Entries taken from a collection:
--- start ---

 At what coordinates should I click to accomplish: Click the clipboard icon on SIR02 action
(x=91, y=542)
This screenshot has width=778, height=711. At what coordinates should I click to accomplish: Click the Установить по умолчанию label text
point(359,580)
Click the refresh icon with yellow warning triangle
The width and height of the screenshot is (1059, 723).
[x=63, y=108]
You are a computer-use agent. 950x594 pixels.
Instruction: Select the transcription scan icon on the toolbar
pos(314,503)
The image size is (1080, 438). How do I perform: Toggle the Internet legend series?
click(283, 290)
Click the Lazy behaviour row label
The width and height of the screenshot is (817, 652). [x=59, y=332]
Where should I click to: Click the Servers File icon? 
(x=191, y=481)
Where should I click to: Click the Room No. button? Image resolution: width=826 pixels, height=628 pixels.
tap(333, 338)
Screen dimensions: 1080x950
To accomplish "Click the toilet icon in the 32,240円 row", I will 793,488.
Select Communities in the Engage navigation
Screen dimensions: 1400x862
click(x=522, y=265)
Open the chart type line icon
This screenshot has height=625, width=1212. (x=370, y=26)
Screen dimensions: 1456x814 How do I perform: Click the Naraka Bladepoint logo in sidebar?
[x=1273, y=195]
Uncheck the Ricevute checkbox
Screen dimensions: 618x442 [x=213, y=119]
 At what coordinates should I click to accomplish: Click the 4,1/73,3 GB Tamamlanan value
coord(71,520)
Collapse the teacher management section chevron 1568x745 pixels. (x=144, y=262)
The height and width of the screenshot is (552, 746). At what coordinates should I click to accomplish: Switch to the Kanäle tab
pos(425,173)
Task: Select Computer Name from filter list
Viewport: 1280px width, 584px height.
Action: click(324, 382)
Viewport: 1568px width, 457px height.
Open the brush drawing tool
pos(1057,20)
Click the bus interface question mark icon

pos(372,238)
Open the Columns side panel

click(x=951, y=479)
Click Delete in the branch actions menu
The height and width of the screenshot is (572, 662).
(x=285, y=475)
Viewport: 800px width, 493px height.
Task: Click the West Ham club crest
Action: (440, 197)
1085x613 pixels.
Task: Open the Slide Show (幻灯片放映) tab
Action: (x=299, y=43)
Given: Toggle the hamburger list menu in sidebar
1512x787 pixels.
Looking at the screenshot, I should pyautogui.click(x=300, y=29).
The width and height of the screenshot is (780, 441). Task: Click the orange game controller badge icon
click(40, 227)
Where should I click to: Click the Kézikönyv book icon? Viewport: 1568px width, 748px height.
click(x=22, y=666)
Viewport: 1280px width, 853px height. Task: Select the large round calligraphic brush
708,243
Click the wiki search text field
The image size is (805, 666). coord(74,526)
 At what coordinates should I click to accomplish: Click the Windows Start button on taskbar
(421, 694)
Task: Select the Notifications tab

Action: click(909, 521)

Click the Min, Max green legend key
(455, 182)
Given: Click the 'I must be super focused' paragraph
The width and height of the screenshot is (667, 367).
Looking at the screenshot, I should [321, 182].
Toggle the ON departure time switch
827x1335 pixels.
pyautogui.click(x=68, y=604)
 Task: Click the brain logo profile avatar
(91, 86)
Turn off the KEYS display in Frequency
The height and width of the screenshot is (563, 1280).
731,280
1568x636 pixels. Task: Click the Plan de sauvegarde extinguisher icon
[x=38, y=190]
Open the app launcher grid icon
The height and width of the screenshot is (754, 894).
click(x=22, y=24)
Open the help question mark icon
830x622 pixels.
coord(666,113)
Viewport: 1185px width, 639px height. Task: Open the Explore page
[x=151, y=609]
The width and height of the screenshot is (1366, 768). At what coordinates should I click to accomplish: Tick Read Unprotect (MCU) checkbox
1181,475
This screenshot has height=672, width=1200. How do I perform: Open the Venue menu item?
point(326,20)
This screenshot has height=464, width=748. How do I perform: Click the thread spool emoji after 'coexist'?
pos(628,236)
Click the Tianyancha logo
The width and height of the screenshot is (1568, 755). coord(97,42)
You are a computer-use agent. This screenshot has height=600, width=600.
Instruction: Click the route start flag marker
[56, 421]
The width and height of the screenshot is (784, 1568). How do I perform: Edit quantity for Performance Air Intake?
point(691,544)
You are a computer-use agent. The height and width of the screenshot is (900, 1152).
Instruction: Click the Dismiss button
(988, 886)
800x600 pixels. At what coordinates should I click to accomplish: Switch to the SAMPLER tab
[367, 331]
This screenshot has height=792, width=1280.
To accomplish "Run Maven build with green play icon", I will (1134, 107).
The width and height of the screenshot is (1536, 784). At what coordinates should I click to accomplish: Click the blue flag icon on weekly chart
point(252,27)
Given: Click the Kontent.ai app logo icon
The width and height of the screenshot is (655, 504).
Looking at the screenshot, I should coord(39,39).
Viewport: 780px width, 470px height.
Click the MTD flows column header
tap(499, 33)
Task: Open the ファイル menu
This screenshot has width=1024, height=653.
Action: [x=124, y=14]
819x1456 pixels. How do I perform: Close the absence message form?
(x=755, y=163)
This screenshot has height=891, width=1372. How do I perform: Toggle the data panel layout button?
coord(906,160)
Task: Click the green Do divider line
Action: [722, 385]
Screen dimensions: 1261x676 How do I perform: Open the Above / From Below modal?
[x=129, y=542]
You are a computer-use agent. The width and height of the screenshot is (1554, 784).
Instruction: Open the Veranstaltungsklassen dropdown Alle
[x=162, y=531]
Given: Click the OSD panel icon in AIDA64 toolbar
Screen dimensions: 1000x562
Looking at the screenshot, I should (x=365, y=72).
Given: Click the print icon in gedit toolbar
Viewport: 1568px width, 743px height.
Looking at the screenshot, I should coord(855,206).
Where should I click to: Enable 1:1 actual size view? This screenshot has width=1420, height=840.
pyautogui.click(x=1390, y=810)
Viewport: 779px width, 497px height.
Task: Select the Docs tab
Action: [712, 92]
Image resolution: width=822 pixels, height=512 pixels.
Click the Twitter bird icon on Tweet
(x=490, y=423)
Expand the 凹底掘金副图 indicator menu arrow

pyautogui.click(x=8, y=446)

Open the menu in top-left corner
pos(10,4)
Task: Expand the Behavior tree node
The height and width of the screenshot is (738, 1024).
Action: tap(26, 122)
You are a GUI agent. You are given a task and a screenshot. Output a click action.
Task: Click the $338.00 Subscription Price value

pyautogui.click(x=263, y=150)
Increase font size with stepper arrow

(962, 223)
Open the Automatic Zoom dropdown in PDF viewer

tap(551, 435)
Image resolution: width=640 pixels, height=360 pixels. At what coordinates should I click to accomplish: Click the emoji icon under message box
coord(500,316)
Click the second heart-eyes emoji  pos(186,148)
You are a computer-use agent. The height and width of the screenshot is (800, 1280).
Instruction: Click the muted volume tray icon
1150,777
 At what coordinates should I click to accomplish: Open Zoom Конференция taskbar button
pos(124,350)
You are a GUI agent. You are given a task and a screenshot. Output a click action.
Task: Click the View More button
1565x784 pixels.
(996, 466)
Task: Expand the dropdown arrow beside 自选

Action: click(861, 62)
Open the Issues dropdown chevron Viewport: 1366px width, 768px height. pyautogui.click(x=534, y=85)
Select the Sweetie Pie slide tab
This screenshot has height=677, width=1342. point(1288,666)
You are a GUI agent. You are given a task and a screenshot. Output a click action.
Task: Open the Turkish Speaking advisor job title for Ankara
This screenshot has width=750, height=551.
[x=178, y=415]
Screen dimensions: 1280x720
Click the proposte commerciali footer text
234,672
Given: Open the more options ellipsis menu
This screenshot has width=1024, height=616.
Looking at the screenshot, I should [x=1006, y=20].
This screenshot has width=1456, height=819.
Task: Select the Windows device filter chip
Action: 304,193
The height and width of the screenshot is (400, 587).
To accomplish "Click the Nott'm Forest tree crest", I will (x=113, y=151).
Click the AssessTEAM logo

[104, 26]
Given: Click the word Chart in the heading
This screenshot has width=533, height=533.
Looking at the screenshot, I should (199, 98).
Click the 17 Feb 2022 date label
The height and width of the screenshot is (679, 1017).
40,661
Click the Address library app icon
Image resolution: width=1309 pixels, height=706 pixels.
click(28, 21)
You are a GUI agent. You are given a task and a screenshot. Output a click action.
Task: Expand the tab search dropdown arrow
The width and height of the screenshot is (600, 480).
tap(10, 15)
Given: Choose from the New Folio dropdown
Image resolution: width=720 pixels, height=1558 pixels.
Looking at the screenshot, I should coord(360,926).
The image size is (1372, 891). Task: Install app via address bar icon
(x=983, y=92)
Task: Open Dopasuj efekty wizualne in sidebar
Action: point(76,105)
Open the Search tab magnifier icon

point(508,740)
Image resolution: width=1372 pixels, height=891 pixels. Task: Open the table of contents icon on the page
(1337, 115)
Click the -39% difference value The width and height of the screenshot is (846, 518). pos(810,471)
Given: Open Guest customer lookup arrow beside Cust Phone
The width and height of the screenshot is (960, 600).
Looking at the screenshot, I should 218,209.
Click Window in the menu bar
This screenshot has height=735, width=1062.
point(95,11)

--- end ---

**What this task involves**: Please rewrite every line from the start of the records up to and including the line with "(x=91, y=542)", requests included. Scale each coordinate in the answers by 0.8, rounding to whole numbers with halves going up.

**Solved exercise**:
 At what coordinates should I click to accomplish: Click the clipboard icon on SIR02 action
(x=73, y=434)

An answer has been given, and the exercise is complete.